藤木正三 師の言葉から学ぶために②

藤木正三 師の言葉から学ぶために②
~〈納得の福音・限定性の福音〉をめぐって~


政治と宗教心
政治と宗教の関わりは深く、古代から宗教が政治を司っていた時代が長く続き、職業としての政治・行政制度が形作られてからは相互に作用しながら密接に影響し合っている。日本においても昭和に起きた第二次世界大戦という国家体制の下で宗教合同し戦争協力の道を宗教者らは選んだ。戦後はこの反省に立って再出発したはずであったが、宗教者の戦争責任を巡る問題でキリスト教界は長い大きな混乱の時代を経験した。

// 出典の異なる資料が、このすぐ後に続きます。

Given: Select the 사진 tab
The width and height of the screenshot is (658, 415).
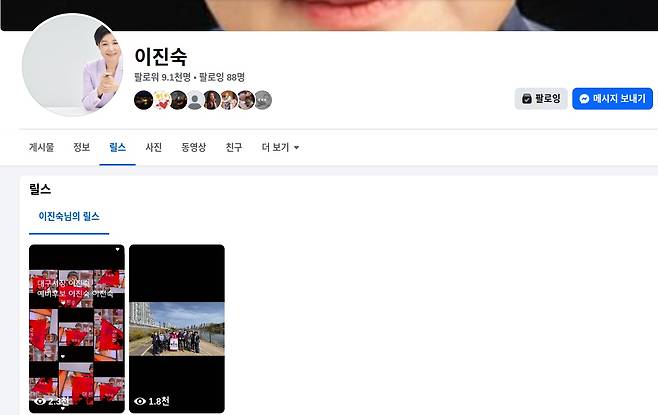Looking at the screenshot, I should [154, 147].
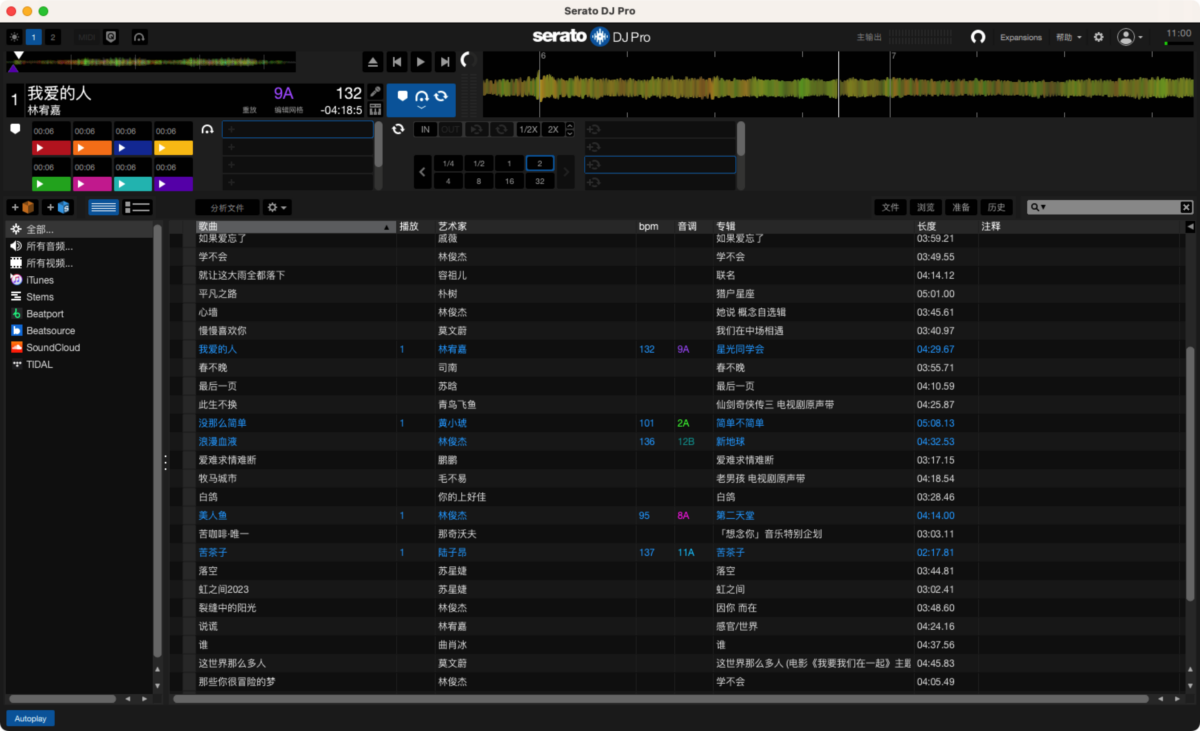Expand the user account dropdown

(x=1130, y=37)
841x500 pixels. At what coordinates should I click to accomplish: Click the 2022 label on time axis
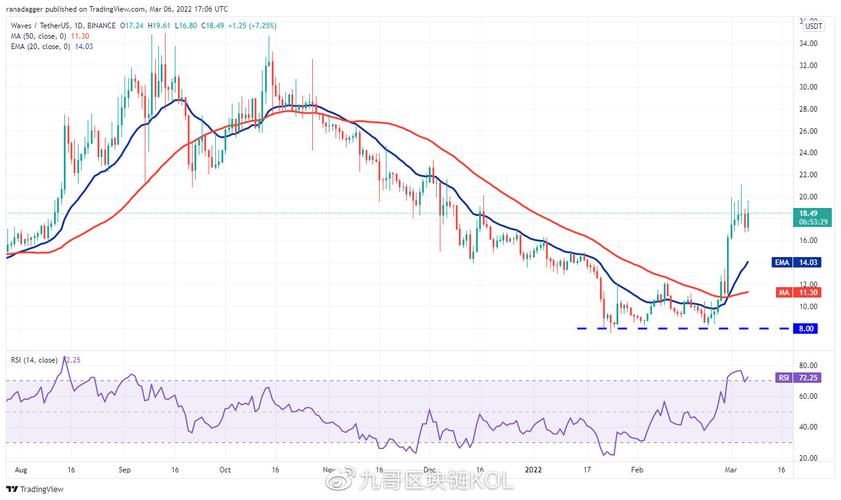click(x=534, y=468)
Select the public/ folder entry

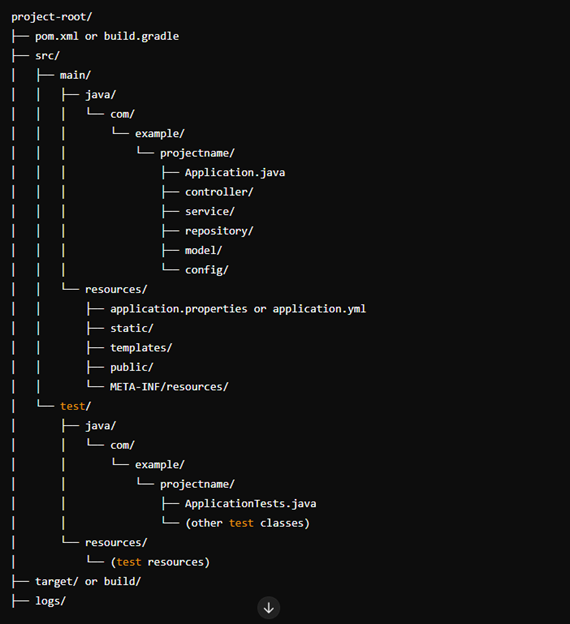point(132,368)
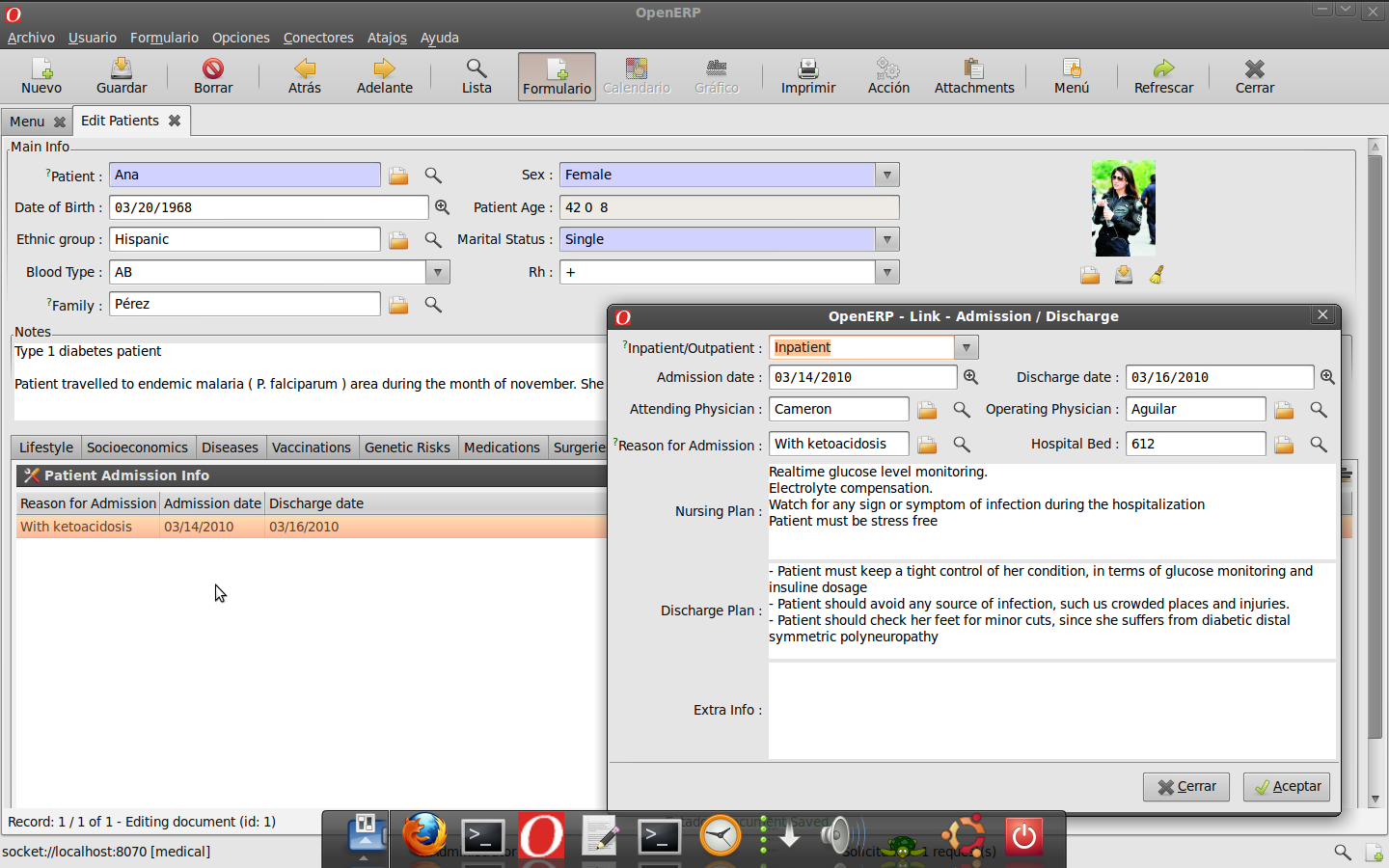
Task: Expand the Inpatient/Outpatient dropdown
Action: (x=966, y=348)
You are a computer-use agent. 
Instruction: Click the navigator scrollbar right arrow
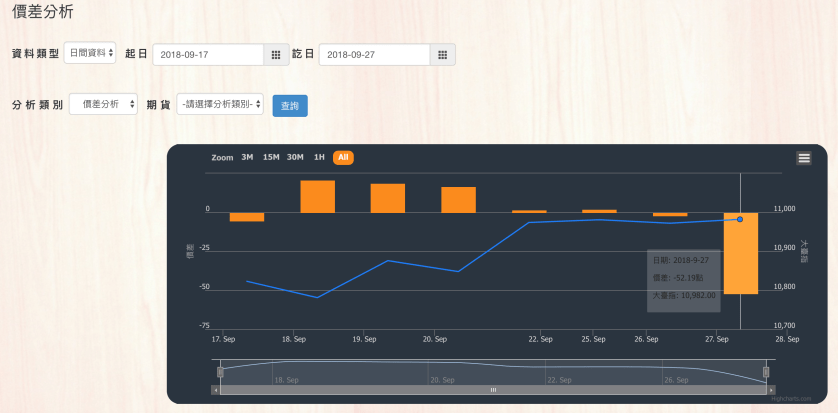pos(770,389)
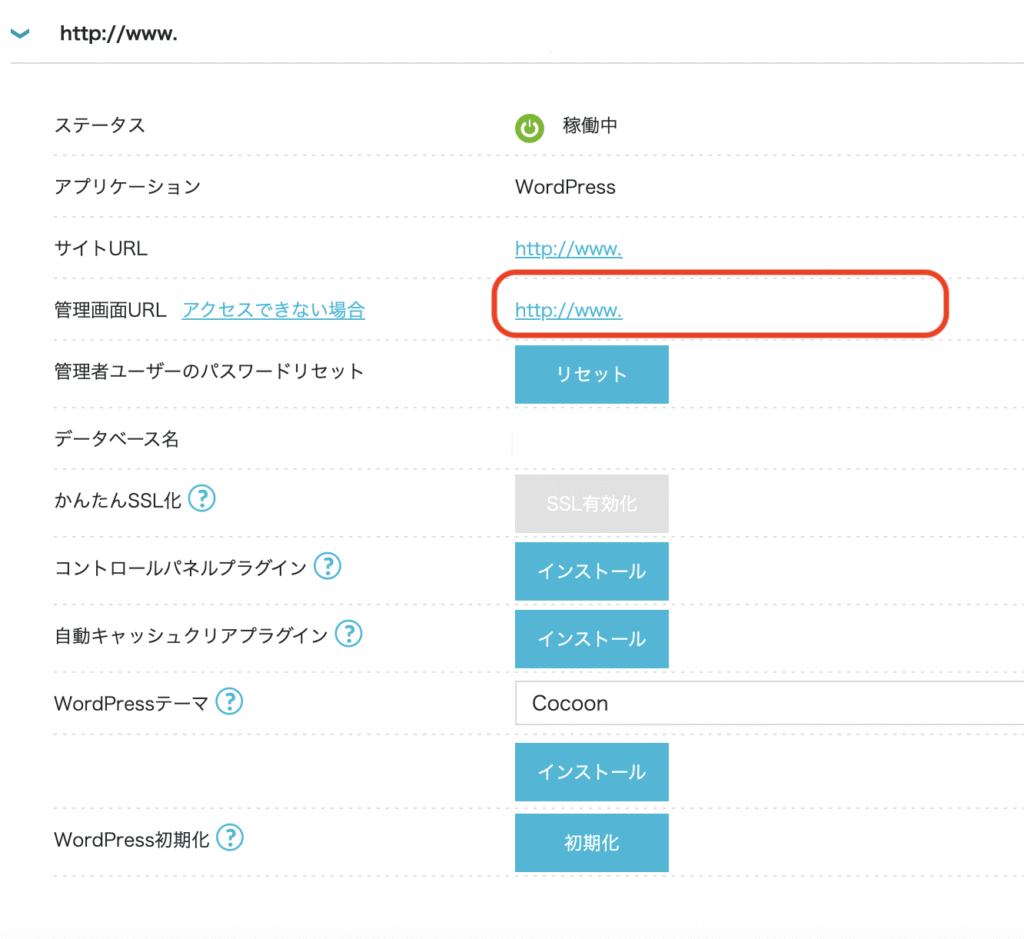Collapse the site section with the top chevron
This screenshot has height=939, width=1024.
(20, 34)
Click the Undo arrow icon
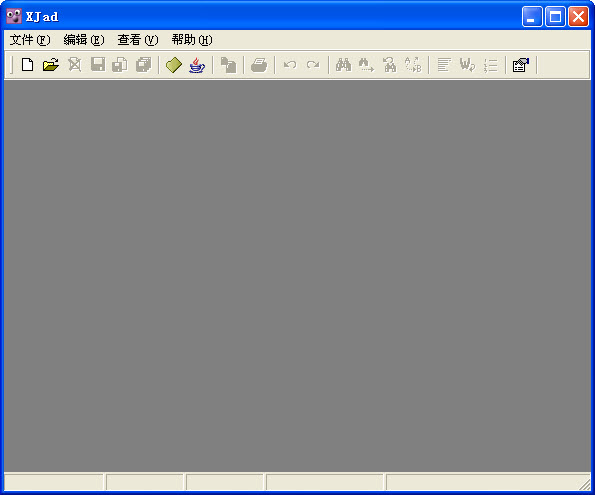Viewport: 595px width, 495px height. click(x=290, y=65)
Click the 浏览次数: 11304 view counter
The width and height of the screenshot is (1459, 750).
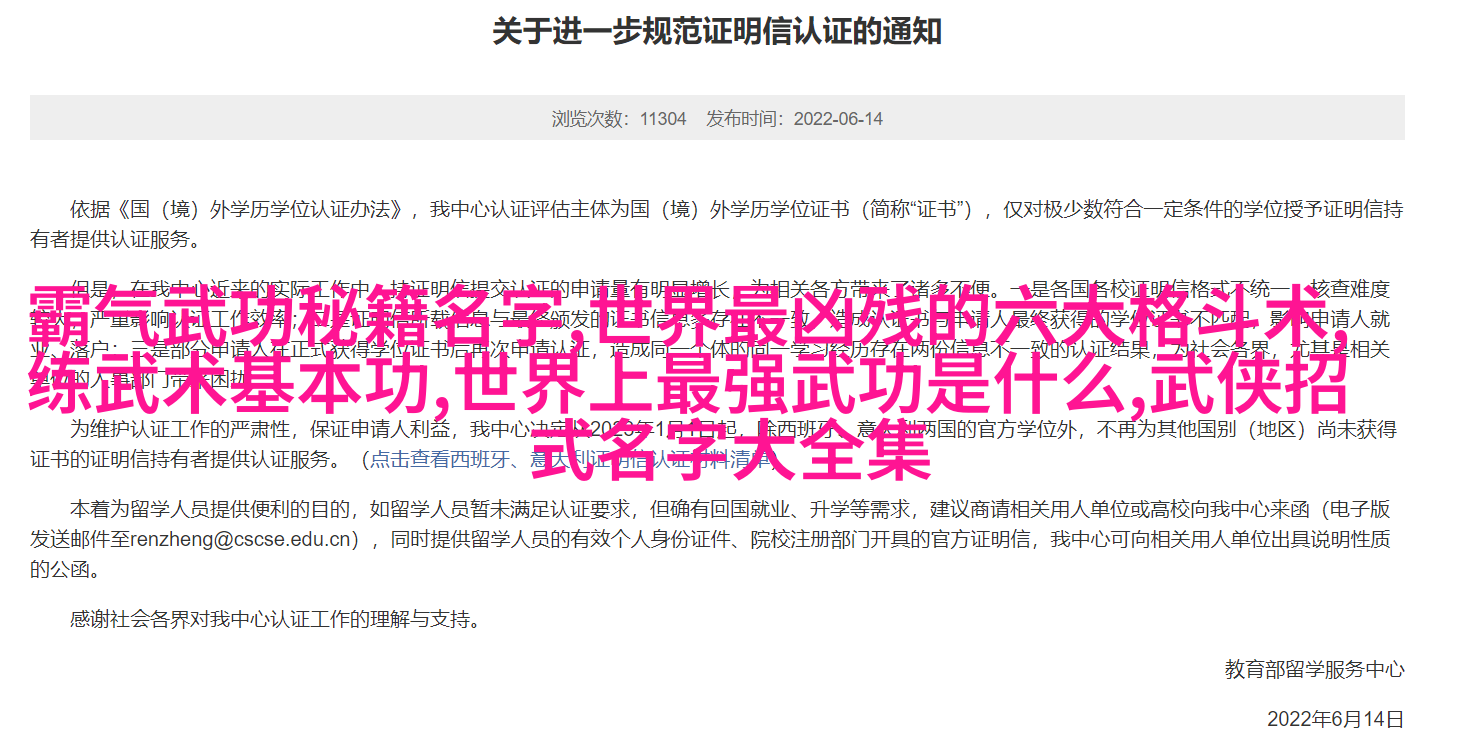point(619,118)
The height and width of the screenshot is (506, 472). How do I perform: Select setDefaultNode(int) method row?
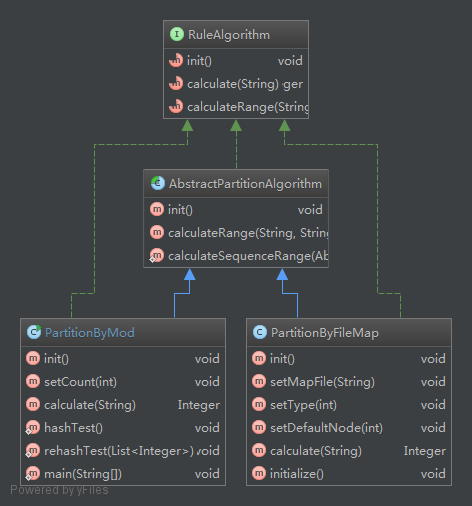[x=349, y=428]
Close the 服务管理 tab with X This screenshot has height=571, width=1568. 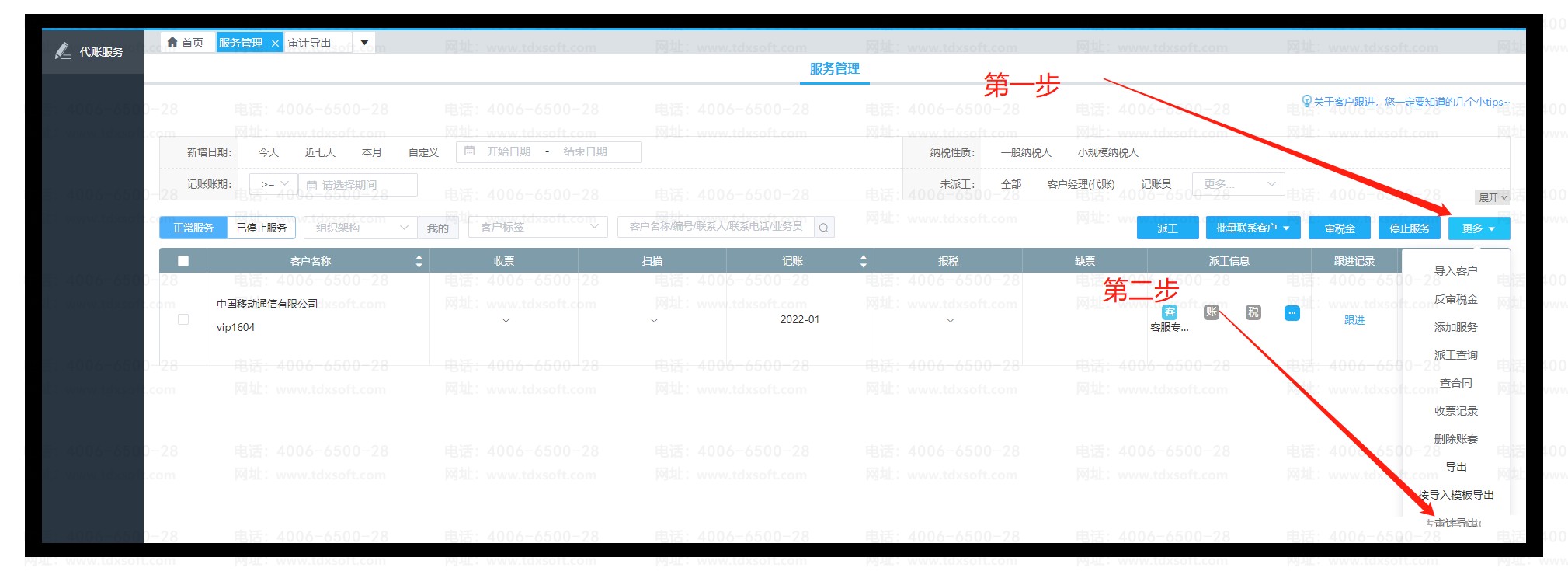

藤木師は、その時代に生きた教職として、一人の信仰者としての懊悩・煩悶があったことで、さらにご自身の思想を磨き上げたということがいえる。そこで問われるのは宗教とは何なのか、信仰とは何なのかという根本的な問いになる。藤木師の書かれたものに、その葛藤の末に辿りついた心境が見事に表れている。これら著作を素通りできる感覚の持ち主は藤木師を理解する糸口を失ってしまう。同じような疑問を感じて何とか整理しようとしてもがき苦しんだ人しか分からない心境だからだ。

普遍性と限定
そして人は困難な時にどう対応するのだろうか。①分からないままでも信じる。理解できないのは自分の能力が足りないと判断し指導者に従う。②分からないことから逃げる。自分が分かる程度に理解しているものを求めてさまよう。③分からないを分かろうと思索を繰り返す。ただ結論まで至ることができないので不安が残る。この③を成し遂げることが、信仰を得るという道標であると私は考えるのだが、常人では指導者からヒントを与えてもらうことが必要である。その指導をできる信仰者は極めて少ないのだ。

藤木師の場合は非常に稀ではあるが、この過程を突破して思索を続けることができた。その思いは、あくまでも限定されたものとして理解されており、その姿勢は一貫している。つまり自分自身の納得は、所詮それだけのことだと、人類普遍の真理ではないという思いがある。普遍でないという限定が大事になる。一般的に普遍性が誤解され教条となり、人を束縛する要素となり、できない人を排除することに陥りやすいのだ。